I have solved the heat equation in octave via finite difference and produced the following 3-D plot whose point colors correspond to the temperatures in each element of my three dimensional hamburger.

My computational resources limit the resolution at which I may solve my burger. Thus the only way to get the plot I want is to make my scatter3 points huge blobs of color and it looks kind of bad.

[x,y,z] = meshgrid(1:nx,1:ny,1:nz)                       % Defines a grid to plot on
scatter3(x(:), y(:), z(:), 40, burgermatrix(:), 's', 'filled')% Point color=value

What I want is a nice gorgeous smooth rectangular prism like this:

So I figure I need to somehow interpolate between the 3D points that I have.

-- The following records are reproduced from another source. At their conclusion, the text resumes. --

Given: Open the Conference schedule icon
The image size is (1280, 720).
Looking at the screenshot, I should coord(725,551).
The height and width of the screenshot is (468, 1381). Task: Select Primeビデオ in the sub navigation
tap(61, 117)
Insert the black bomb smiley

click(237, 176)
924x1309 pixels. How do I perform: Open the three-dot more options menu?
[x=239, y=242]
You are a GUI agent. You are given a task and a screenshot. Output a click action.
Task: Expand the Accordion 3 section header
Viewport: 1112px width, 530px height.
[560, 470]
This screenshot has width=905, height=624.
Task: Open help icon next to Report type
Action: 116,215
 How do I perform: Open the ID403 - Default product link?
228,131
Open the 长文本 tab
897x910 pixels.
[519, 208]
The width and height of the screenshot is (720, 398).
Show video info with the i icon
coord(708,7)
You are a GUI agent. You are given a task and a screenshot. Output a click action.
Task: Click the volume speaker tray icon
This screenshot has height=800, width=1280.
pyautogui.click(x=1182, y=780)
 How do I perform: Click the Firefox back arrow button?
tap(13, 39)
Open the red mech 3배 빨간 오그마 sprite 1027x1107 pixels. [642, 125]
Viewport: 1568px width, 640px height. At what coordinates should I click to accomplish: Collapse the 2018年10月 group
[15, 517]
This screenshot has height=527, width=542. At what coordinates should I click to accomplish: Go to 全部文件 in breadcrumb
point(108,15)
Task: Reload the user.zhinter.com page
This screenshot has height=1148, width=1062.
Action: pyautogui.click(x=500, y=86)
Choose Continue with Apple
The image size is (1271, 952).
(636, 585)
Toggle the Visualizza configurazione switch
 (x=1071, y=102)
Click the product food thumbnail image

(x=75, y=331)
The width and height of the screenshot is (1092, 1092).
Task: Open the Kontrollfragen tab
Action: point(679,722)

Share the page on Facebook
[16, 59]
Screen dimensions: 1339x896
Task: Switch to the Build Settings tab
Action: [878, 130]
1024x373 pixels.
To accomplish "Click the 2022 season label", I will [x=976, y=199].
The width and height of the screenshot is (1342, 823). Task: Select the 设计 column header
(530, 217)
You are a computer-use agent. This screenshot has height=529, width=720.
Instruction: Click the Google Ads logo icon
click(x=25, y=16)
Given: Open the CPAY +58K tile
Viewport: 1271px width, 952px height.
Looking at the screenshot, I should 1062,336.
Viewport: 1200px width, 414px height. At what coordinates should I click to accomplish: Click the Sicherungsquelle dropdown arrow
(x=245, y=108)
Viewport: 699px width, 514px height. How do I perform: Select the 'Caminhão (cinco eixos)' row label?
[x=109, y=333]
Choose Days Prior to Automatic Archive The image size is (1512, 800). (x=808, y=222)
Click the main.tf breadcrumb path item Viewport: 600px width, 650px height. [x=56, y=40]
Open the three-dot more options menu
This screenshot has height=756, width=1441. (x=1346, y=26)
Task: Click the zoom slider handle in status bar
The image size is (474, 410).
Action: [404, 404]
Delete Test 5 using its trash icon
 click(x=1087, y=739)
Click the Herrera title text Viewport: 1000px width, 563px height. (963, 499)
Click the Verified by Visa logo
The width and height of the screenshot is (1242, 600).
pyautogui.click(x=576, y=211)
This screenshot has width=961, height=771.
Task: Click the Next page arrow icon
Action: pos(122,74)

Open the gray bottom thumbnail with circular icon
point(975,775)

Can anyone help me figure out how to do this?

Answer 1

I might be missing something obvious, but here's the example from octave's help slice:

[x, y, z] = meshgrid (linspace (-8, 8, 32));
v = sin (sqrt (x.^2 + y.^2 + z.^2)) ./ (sqrt (x.^2 + y.^2 + z.^2));
slice (x, y, z, v, [], 0, []);
[xi, yi] = meshgrid (linspace (-7, 7));
zi = xi + yi;
slice (x, y, z, v, xi, yi, zi);
shading interp; %addition by me

Isn't this exactly what you need? You have your grid (x,y,z), your solutions (T), so you just need to plot it slicing along [0 0 1] etc. Something like

[xi yi]=meshgrid(unique(x),unique(y));
slice (x, y, z, T, xi, yi, max(z(:))*ones(size(xi)));

and the same for cuts along the two other axes. (Obviously the unique calls should be substituted with the vectors you already have from which you constructed the 3d mesh in the first place.)

NOTE: By the way, you should really consider changing the default (jet) colormap. I was yesterday enlightened by a colleague about the viridis colormap made by the SciPy people, see for instance this post and video link therein. Their reasoning is overwhelming, and their colormap is beautiful. This should define it: viridis, although I haven't tried it myself yet.

(If it wasn't for jet, I'd tell you that your temperature profile seems strongly 1d. Do you happen to have periodic boundary conditions along the vertical walls and homogeneous (i.e. constant) boundary conditions along the horizontal ones?)